Common causes of a high BUN/creatinine ratio include:
- Dehydration or volume depletion
- Heart failure
- Gastrointestinal bleeding
- High-protein diet
- Use of certain medications, such as corticosteroids or tetracyclines
- Catabolic states, such as severe infection or burns
In contrast, a low BUN/creatinine ratio (typically less than 10:1) may indicate intrinsic kidney disease, such as acute tubular necrosis or glomerulonephritis. However, the BUN/creatinine ratio should always be interpreted in the context of the patient's overall clinical picture, as it can be influenced by various factors.
Is it possible to have CKD with a normal serum creatinine level?
Yes, it is possible to have CKD with a normal serum creatinine level, especially in the early stages of the disease. Serum creatinine is not a sensitive marker of kidney function, as it does not begin to rise until approximately 50% of kidney function has been lost. Additionally, individuals with low muscle mass (such as older adults, women, or those with muscle-wasting diseases) may have a normal serum creatinine level despite having reduced kidney function.

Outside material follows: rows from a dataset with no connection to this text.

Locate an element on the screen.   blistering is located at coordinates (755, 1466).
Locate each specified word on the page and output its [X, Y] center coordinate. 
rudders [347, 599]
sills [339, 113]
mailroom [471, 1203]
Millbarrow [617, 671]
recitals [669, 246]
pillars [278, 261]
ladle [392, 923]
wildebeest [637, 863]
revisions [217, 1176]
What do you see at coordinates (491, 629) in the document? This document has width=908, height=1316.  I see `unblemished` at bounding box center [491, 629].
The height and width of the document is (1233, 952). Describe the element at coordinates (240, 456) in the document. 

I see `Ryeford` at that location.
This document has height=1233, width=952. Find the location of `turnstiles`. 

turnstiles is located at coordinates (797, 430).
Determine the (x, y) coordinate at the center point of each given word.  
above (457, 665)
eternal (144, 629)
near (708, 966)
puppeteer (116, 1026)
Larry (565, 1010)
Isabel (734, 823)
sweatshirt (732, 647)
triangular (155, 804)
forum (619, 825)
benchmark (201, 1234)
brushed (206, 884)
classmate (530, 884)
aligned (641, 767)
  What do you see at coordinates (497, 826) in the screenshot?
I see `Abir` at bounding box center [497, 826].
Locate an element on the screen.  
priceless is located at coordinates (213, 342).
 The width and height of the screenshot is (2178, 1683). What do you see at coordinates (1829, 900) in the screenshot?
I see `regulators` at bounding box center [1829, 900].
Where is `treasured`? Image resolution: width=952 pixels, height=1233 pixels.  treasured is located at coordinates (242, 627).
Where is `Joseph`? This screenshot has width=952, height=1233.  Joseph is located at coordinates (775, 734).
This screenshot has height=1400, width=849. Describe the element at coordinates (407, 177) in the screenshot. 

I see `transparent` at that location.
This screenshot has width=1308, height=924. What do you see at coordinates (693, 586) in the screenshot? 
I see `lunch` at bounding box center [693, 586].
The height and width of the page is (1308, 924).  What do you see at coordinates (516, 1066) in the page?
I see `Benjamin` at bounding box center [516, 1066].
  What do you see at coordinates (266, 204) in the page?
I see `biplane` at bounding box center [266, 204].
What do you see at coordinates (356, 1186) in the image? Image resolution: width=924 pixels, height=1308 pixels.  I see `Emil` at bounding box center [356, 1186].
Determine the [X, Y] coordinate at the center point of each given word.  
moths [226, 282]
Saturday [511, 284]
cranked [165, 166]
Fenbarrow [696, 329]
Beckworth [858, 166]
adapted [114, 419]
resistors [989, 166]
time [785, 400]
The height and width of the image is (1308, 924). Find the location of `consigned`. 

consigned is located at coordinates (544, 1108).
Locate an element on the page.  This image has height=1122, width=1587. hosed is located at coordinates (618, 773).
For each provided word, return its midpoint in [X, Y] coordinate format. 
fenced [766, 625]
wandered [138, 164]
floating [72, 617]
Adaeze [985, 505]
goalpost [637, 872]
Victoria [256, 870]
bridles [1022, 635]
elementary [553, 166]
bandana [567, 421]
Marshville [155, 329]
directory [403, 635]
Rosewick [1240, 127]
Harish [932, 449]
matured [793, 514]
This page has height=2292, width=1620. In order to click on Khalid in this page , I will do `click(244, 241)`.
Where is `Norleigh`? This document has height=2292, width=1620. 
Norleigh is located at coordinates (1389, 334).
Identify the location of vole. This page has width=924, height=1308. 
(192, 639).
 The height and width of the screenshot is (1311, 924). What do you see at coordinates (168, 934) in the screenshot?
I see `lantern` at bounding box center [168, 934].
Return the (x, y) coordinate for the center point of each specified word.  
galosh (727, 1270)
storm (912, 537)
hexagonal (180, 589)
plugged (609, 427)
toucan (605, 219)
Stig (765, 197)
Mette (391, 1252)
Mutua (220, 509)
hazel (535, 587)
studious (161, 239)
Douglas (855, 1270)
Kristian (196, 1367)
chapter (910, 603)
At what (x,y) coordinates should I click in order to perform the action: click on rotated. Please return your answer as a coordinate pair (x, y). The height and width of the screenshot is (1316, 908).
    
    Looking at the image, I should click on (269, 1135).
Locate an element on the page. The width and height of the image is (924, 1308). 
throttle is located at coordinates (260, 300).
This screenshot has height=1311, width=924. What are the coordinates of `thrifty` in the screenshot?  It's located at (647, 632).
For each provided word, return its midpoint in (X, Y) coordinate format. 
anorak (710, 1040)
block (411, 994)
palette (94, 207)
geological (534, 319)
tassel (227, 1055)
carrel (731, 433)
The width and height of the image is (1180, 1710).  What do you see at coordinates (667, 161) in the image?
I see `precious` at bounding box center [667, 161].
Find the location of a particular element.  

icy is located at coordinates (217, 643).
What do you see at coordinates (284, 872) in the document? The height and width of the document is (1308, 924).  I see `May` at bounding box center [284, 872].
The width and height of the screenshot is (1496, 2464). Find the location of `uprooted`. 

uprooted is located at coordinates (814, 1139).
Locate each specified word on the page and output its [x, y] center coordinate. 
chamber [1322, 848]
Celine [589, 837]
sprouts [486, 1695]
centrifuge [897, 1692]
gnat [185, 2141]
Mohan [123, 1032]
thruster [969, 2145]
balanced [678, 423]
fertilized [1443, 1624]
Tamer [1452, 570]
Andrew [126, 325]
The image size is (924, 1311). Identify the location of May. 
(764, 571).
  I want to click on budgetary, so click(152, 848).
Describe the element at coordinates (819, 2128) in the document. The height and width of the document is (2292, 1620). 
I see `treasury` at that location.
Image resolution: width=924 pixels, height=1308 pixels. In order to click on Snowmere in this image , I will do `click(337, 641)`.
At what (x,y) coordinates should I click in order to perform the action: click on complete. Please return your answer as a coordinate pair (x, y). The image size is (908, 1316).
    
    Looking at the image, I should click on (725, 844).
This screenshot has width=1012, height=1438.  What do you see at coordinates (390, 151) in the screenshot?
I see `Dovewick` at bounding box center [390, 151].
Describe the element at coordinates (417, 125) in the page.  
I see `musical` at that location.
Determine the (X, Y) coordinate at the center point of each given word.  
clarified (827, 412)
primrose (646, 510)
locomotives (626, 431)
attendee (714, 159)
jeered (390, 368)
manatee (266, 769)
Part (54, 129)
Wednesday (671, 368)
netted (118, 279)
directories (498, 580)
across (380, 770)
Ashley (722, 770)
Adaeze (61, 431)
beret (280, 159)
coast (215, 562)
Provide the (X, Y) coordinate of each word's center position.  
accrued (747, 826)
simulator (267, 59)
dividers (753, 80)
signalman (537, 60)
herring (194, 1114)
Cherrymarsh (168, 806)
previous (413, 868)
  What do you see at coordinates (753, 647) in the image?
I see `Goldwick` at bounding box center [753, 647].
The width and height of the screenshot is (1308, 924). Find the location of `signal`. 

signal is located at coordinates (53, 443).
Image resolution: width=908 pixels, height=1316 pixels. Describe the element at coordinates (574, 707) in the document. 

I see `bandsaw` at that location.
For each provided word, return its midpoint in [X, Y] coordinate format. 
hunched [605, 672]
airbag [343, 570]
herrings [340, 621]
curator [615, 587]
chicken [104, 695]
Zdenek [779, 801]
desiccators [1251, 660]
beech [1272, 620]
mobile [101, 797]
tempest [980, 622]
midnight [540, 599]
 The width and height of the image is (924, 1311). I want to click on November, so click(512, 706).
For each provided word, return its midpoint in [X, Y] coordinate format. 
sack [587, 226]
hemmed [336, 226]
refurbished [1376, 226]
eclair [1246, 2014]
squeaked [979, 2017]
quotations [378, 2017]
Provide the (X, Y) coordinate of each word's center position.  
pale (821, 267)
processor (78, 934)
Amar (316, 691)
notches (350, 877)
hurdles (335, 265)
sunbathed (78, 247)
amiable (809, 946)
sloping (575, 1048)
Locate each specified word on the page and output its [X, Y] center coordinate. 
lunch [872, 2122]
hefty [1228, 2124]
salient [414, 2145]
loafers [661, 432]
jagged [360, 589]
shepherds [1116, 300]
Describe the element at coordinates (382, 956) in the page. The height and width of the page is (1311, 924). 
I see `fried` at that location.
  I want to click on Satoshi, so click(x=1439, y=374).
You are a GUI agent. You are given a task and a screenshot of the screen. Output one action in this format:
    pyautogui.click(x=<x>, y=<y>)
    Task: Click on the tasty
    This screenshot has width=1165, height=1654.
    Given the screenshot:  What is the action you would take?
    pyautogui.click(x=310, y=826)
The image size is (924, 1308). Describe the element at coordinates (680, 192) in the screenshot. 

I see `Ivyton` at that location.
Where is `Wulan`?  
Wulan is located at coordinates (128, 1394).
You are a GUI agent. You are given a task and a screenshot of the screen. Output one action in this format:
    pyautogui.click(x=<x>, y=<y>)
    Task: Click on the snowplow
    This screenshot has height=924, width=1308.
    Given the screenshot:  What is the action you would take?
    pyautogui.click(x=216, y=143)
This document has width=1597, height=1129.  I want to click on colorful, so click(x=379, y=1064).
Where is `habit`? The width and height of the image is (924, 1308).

Other markers of kidney damage, such as urine albumin-to-creatinine ratio (UACR) or abnormalities on kidney imaging studies, can help detect CKD in its early stages, even when serum creatinine is normal. The KDIGO guidelines define CKD as the presence of kidney damage (e.g., albuminuria, hematuria, or structural abnormalities) or a decreased eGFR (<60 mL/min/1.73m²) for three or more months.
Regular monitoring of kidney function, including eGFR and UACR, is essential for early detection and management of CKD, even in individuals with normal serum creatinine levels.